The others were watching him, not through screens and cameras with complex readouts of his health, but through the darkened glass of a porthole they’d wrestled the cover from.

He took a deep breath, regretted it, reached up and unlatched his helmet. The lack of warning alarms was a curious relief. One dead system he wouldn’t miss.

He lifted the helmet off and placed it, with groaning effort, on the ground. That done, he stared up at the dimming orange sky and took a deep breath.

Salt; ammonia; ozone; but beyond all of these a melange of smells he had no names for. Things decaying by unfamiliar biological pathways, sharp living perfumes, hot smells, red and black smells. He wished more than anything in the world to be synaesthetic right then, so he would have some extra way to process the information his senses were giving him. He had expected the alien air to be pungent, ghastly. Instead it was heady with odours his body could do nothing with. They smelled like something, like nothing. They were cocktails of molecules his nose had never needed to identify before.

He heard peeping like miniscule baby birds from around his feet. A flier flailed overhead, clacking angrily at him. Something keened shrilly from far off. The tortoises gurgled as they moved, as though their innards were churning wet rocks together. He had not known. The drones and remotes had never heard these songs, smelled these weird odours. The atmosphere was heavy, dense and humid and hot like the tropics, save when the wind gusted from seawards and the acrid salt reek enveloped him and cooled him and stung his eyes.

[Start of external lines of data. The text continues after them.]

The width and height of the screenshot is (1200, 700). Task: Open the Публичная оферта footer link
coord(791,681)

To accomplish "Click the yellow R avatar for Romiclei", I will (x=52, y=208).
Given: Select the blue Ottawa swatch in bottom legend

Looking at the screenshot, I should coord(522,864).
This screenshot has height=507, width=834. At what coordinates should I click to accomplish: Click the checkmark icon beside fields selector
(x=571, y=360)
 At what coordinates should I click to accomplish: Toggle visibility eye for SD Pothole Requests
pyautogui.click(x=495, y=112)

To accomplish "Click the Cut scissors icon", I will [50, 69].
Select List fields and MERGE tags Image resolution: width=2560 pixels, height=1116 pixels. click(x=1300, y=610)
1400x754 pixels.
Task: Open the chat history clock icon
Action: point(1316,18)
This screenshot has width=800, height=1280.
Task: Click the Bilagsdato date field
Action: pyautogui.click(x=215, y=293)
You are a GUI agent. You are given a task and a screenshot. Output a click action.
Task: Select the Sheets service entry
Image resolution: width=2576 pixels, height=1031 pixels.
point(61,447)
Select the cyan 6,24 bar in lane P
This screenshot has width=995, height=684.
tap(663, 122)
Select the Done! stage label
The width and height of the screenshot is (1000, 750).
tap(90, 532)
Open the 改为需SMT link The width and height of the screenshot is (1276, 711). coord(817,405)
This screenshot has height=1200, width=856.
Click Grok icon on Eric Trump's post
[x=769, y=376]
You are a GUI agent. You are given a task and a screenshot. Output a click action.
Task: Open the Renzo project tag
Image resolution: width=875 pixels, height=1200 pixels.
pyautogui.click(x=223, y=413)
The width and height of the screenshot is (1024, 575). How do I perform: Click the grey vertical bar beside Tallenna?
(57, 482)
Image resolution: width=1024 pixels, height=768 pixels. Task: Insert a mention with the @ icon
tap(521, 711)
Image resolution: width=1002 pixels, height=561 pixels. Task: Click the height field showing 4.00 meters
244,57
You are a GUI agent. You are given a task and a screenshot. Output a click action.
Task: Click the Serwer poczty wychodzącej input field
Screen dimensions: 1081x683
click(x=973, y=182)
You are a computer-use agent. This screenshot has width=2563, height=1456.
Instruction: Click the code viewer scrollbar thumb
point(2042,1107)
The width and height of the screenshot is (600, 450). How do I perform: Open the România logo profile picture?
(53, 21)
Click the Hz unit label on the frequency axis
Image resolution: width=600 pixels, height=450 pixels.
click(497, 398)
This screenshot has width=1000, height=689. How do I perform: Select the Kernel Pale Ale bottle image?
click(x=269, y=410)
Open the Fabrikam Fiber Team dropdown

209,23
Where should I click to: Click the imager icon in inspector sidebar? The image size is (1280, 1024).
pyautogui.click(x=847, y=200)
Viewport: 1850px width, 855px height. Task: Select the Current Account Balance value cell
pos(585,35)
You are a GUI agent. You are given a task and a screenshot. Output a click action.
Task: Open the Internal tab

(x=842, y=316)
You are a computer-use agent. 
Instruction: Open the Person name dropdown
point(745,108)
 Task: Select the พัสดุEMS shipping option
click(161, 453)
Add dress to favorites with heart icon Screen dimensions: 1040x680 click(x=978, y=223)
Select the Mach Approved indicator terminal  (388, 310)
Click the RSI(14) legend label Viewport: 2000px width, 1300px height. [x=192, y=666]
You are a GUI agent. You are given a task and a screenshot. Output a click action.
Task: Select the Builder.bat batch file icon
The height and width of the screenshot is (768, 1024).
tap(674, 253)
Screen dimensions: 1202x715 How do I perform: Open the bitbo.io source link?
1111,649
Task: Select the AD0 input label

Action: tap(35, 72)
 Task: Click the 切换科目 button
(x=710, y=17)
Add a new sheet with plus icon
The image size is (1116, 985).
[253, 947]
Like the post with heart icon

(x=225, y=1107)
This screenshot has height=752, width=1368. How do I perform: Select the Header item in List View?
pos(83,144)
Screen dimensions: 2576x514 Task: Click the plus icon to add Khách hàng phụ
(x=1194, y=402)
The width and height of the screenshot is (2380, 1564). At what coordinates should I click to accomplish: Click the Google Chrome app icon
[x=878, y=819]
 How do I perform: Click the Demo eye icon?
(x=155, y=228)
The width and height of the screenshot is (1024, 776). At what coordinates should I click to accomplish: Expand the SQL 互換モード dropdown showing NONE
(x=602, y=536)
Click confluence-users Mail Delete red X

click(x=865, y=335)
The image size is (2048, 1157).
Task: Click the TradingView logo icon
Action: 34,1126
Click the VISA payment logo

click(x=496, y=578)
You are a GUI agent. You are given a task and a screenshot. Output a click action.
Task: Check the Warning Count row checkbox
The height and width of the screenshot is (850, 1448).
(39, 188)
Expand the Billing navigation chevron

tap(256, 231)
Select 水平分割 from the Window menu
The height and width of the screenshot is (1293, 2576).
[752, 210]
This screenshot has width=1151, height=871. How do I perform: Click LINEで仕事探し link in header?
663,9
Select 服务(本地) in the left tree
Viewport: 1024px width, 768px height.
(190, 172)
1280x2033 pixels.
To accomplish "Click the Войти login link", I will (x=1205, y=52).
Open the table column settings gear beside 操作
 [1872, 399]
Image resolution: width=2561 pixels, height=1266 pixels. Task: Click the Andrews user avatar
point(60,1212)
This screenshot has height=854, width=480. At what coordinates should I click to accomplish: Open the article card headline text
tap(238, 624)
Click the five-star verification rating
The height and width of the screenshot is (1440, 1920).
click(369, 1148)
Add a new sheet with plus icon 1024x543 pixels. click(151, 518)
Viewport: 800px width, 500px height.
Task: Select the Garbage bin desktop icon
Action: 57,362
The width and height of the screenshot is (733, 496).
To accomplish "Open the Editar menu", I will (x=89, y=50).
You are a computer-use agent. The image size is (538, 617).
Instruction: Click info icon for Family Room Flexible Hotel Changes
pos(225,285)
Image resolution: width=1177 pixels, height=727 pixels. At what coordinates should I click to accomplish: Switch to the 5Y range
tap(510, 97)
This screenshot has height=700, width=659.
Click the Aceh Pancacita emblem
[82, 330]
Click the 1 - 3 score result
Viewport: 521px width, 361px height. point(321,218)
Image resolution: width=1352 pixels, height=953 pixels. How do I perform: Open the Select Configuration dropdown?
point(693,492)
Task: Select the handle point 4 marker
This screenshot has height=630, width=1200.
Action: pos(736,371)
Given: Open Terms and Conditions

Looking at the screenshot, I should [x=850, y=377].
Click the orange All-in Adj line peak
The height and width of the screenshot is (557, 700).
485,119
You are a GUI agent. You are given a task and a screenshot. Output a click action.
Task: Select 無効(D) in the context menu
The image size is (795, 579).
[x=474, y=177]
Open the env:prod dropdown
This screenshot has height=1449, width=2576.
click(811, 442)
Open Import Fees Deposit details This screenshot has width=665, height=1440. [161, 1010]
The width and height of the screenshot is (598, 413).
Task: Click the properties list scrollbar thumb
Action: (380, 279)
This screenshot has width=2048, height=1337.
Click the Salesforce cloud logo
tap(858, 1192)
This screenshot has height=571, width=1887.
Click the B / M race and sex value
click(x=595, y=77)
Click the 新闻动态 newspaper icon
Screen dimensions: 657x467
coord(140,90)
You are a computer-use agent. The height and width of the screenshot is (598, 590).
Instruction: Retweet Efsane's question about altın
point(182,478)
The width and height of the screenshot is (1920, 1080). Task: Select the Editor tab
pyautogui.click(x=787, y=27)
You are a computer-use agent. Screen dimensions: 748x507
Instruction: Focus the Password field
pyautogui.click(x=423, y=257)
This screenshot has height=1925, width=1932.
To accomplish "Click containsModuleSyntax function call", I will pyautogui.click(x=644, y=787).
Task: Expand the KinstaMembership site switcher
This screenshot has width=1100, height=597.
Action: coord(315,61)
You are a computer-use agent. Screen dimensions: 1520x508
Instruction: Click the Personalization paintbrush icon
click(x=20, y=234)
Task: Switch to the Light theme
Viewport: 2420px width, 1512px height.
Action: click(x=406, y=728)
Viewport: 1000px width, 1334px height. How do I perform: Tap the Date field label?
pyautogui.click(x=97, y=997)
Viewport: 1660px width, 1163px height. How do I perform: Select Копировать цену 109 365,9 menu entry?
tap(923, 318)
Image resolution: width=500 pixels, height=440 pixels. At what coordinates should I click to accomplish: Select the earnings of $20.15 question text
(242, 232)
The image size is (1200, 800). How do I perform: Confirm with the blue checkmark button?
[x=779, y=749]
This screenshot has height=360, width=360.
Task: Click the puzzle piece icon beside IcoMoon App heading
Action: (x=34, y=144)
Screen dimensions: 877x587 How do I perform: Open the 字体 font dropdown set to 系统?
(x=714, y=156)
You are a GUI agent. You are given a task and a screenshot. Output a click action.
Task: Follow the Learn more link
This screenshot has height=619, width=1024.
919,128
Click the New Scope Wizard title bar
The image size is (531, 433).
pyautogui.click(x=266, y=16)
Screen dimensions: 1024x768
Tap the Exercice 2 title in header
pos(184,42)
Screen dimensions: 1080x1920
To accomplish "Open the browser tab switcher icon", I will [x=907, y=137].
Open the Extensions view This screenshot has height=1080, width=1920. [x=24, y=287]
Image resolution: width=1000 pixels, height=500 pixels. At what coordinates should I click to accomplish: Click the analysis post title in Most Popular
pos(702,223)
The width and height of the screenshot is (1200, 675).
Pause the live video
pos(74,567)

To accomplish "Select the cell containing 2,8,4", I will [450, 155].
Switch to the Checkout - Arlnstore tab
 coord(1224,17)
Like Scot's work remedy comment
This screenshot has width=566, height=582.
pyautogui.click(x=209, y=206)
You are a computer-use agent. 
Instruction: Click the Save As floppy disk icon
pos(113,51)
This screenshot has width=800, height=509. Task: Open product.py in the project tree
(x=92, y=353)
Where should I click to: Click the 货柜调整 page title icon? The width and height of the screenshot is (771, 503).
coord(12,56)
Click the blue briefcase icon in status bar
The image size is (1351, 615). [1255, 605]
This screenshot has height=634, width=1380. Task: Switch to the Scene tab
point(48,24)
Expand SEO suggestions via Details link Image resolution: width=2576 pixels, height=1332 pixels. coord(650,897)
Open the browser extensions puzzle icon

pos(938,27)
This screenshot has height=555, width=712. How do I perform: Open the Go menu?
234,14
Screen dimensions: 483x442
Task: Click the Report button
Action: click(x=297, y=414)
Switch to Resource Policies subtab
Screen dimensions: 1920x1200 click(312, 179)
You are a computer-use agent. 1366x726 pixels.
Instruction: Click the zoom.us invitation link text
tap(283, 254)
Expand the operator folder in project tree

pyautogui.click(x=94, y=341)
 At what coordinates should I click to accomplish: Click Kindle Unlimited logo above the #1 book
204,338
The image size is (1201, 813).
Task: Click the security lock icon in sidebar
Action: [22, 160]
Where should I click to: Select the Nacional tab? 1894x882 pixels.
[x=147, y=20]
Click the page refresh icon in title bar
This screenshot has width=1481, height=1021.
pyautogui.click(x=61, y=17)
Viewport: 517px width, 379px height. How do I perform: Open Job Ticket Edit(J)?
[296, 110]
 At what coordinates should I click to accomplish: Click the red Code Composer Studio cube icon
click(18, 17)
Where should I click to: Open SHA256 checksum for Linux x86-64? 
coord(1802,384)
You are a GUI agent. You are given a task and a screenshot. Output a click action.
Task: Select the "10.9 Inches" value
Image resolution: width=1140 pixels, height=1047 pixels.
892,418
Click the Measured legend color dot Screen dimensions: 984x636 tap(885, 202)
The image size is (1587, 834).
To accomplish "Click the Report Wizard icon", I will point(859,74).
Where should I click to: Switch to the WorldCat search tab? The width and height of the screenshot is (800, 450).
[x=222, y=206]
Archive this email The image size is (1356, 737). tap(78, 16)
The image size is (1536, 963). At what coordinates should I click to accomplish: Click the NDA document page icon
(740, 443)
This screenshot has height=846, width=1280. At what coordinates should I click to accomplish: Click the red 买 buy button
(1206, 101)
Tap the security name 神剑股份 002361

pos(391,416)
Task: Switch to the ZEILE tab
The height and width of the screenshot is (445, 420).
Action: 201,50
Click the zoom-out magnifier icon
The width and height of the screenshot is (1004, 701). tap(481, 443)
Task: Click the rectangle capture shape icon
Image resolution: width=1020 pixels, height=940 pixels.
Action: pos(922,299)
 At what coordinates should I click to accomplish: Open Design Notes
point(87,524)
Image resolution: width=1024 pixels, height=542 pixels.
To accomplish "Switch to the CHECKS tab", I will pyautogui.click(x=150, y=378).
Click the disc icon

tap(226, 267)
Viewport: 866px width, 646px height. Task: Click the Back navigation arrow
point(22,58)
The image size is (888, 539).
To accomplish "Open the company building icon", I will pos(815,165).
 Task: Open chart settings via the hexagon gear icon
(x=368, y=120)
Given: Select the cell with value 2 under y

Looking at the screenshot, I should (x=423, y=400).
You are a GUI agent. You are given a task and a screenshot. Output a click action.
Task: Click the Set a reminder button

His breathing was speeding up; he felt the panic point of hyperventilation at his shoulder and forced himself to slow. There was less oxygen, but there should be enough, according to the numbers on the dead computers. A human from Earth could breathe unaided. Long exposure would result in a build-up of various chemicals the human body couldn’t process, but better than suffocating, eh? And he could detox later when he got back to the . . . back to the . . . Well, there was nowhere to get back to, was there?

He fought his lungs again, as they grasped for more sustenance than the Nodan atmosphere had to offer. His muscles were aching, too, working with that just-too-strong gravity. But he lived. He breathed in alien air, the same air that all these myriad little monsters depended on for their own incompatible metabolisms.

He turned back to the others, or to the porthole behind which he must trust they still were. It was hard even to make a thumbs up signal in the suit but he did it. They must have been able to see his grin. He was going to die, but he’d done it now. He was Nod’s first citizen castaway. He felt a crazy streak of hilarity rush through him, and then panic because what if that was the atmosphere getting to him? Yusuf Baltiel was not a man given to sudden attacks of irrational joy! And yet he owned it, claimed it as his own. He had found the aliens; he had saved them from the depredations of his own mission, and now he would die amongst them, now or later or in a hundred years, a mad hermit at the end of the human universe, talking to the tortoises and the little peeping things that lived in the black sand.